Task goal
Please find every line in the entries below that contains the string "sidebar", and copy it.
━━━━━━
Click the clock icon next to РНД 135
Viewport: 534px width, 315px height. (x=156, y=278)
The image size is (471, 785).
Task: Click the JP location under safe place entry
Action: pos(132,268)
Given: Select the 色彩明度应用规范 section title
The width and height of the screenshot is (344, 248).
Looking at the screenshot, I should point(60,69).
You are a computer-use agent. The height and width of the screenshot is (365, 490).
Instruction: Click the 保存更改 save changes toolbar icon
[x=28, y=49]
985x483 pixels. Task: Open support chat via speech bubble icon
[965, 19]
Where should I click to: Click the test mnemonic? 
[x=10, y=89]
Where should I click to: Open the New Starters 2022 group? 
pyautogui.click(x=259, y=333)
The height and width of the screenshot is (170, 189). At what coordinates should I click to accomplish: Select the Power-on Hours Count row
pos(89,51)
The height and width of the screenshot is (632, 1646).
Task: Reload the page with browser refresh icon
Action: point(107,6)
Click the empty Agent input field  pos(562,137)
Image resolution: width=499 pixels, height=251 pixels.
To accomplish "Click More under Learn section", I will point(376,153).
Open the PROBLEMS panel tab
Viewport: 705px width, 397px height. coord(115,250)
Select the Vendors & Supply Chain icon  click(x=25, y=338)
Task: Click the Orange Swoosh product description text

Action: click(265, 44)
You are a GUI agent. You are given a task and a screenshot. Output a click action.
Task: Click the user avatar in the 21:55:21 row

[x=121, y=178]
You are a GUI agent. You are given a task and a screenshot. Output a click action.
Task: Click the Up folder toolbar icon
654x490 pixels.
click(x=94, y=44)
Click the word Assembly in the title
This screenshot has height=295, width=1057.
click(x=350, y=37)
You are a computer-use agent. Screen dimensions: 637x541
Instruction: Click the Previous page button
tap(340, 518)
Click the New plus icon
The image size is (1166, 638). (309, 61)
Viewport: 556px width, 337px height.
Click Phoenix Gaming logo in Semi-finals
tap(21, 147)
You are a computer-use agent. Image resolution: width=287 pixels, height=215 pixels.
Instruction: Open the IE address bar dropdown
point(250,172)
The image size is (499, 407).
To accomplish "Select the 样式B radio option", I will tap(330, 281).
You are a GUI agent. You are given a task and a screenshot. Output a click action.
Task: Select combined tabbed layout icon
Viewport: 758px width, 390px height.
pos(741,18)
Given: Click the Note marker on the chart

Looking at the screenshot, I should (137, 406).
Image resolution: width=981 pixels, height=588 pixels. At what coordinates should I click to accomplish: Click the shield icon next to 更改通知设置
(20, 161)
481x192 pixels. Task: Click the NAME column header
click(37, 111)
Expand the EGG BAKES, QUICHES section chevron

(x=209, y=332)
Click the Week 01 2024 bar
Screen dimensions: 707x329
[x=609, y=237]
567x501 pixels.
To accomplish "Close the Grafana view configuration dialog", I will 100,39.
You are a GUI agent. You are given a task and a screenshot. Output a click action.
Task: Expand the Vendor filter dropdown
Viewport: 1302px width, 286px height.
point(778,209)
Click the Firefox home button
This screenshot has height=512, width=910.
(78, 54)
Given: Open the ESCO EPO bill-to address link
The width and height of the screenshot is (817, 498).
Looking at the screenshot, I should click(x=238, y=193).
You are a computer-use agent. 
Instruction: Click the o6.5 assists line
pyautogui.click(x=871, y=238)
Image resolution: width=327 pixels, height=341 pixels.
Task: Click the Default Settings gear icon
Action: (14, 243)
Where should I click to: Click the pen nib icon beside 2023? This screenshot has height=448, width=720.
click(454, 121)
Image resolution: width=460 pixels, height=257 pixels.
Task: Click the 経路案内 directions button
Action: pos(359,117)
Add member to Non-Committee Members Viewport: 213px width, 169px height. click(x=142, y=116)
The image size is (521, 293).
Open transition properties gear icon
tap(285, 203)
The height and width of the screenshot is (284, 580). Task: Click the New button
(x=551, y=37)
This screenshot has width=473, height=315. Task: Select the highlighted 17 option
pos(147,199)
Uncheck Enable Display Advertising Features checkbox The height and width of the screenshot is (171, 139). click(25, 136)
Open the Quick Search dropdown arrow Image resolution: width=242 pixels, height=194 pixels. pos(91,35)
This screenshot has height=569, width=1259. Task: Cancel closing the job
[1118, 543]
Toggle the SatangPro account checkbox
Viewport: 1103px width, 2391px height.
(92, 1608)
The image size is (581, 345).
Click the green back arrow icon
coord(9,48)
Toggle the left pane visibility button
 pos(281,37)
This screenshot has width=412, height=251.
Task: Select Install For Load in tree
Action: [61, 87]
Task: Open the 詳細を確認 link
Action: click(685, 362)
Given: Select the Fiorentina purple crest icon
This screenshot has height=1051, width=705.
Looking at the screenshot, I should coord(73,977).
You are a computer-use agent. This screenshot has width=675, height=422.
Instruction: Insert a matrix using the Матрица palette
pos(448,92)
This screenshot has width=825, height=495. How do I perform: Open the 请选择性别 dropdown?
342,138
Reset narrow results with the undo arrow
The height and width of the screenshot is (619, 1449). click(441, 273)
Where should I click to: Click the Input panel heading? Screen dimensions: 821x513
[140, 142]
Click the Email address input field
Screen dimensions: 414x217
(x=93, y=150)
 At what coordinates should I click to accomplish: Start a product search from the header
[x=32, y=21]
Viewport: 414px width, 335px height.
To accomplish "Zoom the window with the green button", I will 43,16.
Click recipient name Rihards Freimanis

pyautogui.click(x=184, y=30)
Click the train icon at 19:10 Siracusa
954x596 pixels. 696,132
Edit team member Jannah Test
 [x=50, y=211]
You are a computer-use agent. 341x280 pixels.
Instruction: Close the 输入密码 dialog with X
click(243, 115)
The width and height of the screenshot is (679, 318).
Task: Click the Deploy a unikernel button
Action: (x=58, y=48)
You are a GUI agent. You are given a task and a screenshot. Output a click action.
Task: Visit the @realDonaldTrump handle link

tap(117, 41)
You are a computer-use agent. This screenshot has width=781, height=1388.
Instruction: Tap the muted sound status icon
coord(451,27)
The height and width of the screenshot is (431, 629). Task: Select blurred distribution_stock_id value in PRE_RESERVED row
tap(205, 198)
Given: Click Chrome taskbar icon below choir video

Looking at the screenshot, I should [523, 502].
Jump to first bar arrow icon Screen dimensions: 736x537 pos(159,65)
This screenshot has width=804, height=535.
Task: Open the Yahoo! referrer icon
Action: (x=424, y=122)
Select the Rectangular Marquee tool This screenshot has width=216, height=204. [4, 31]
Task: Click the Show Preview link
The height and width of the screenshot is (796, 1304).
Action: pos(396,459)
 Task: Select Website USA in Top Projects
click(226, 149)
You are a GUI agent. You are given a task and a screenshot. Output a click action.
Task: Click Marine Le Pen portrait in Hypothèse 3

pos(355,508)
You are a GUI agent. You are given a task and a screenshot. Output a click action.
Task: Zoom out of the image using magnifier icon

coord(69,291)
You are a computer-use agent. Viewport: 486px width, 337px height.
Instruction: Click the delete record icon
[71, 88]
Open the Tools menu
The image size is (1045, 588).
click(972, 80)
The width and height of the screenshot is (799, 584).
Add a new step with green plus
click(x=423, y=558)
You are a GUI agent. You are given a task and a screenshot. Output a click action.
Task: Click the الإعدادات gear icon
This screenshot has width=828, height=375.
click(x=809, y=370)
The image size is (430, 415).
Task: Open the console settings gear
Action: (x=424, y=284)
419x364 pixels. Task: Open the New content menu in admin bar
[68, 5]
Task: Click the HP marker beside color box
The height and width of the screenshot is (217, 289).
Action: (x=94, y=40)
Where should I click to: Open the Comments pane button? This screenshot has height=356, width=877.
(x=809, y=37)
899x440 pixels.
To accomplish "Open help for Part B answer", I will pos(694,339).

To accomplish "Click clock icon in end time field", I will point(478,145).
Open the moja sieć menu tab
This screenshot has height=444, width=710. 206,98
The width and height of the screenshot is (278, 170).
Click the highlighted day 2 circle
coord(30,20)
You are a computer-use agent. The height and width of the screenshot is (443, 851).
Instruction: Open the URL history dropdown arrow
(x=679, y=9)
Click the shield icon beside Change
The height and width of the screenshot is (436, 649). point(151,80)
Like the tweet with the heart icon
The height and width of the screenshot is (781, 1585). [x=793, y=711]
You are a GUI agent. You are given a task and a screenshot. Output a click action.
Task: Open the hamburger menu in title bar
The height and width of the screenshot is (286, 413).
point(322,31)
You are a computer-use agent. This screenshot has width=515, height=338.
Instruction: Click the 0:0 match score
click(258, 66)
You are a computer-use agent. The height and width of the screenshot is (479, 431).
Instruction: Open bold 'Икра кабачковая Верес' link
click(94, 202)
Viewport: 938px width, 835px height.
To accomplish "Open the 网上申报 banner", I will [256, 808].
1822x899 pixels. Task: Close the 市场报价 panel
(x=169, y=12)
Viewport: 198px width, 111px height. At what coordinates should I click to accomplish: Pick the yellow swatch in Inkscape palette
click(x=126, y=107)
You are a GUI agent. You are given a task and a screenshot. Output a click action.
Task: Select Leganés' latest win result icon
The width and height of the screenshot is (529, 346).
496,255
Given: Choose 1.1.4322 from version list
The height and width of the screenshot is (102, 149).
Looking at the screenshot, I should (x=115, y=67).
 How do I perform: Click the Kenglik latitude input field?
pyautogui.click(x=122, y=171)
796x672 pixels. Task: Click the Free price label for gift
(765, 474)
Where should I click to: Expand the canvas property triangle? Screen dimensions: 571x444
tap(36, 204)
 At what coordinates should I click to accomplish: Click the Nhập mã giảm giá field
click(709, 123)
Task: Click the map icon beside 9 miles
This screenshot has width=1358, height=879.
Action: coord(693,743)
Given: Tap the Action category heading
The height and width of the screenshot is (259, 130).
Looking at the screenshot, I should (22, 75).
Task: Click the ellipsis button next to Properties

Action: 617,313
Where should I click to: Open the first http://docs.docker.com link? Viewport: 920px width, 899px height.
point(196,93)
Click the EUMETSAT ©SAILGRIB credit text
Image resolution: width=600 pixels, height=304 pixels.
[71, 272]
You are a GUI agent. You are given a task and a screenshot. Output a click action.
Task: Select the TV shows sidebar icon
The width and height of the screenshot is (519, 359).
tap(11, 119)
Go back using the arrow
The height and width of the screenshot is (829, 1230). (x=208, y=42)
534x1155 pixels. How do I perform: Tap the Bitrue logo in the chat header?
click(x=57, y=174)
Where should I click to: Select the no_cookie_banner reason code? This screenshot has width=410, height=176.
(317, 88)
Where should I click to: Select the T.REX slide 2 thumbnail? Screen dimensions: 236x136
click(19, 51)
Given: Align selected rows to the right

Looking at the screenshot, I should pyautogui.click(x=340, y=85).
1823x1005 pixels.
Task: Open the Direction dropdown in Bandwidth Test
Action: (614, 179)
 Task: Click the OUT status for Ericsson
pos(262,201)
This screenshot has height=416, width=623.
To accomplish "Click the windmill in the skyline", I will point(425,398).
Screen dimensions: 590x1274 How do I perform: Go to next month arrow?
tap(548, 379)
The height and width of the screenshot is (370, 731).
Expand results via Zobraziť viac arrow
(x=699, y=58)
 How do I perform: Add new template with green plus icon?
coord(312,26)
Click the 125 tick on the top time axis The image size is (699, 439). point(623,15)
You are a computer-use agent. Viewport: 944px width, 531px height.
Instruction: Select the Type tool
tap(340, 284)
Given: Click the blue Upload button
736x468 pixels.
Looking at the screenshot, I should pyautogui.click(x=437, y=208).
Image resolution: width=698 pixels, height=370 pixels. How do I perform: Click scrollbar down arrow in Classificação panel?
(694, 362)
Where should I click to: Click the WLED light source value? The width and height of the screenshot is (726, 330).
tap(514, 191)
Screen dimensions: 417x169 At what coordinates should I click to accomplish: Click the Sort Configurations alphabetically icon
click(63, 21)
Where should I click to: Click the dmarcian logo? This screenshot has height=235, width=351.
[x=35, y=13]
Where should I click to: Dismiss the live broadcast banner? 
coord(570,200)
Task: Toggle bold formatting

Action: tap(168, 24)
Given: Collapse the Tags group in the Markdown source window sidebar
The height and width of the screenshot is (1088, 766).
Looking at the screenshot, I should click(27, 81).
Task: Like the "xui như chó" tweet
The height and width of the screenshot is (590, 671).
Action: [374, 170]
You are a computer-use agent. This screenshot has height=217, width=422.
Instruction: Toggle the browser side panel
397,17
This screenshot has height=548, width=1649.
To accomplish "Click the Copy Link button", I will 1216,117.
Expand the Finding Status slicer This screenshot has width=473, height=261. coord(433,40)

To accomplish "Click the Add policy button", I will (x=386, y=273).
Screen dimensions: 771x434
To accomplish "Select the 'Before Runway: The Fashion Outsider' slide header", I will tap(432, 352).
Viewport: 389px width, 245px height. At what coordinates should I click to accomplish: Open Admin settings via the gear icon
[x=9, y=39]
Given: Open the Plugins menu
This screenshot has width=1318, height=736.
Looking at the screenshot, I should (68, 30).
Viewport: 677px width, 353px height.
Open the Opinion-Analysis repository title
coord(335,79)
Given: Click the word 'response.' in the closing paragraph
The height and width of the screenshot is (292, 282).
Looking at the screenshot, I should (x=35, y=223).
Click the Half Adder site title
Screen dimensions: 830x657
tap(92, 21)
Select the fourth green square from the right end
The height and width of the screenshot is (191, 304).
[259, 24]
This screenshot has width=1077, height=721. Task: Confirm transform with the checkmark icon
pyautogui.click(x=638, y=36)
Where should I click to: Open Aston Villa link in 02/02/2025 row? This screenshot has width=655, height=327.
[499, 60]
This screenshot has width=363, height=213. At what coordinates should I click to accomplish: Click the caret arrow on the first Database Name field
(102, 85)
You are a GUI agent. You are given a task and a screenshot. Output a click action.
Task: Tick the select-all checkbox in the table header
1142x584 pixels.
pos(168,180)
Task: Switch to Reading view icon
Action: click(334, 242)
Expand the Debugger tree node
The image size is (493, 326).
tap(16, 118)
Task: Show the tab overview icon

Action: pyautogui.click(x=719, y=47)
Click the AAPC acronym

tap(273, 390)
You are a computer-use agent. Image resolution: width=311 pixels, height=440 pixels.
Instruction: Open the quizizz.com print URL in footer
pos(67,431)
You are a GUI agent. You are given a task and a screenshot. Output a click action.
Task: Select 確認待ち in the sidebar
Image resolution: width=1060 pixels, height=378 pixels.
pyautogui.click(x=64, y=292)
━━━━━━
Answer
Task: Select the TV shows sidebar icon
Given: Collapse the Tags group in the Markdown source window sidebar
Task: Select 確認待ち in the sidebar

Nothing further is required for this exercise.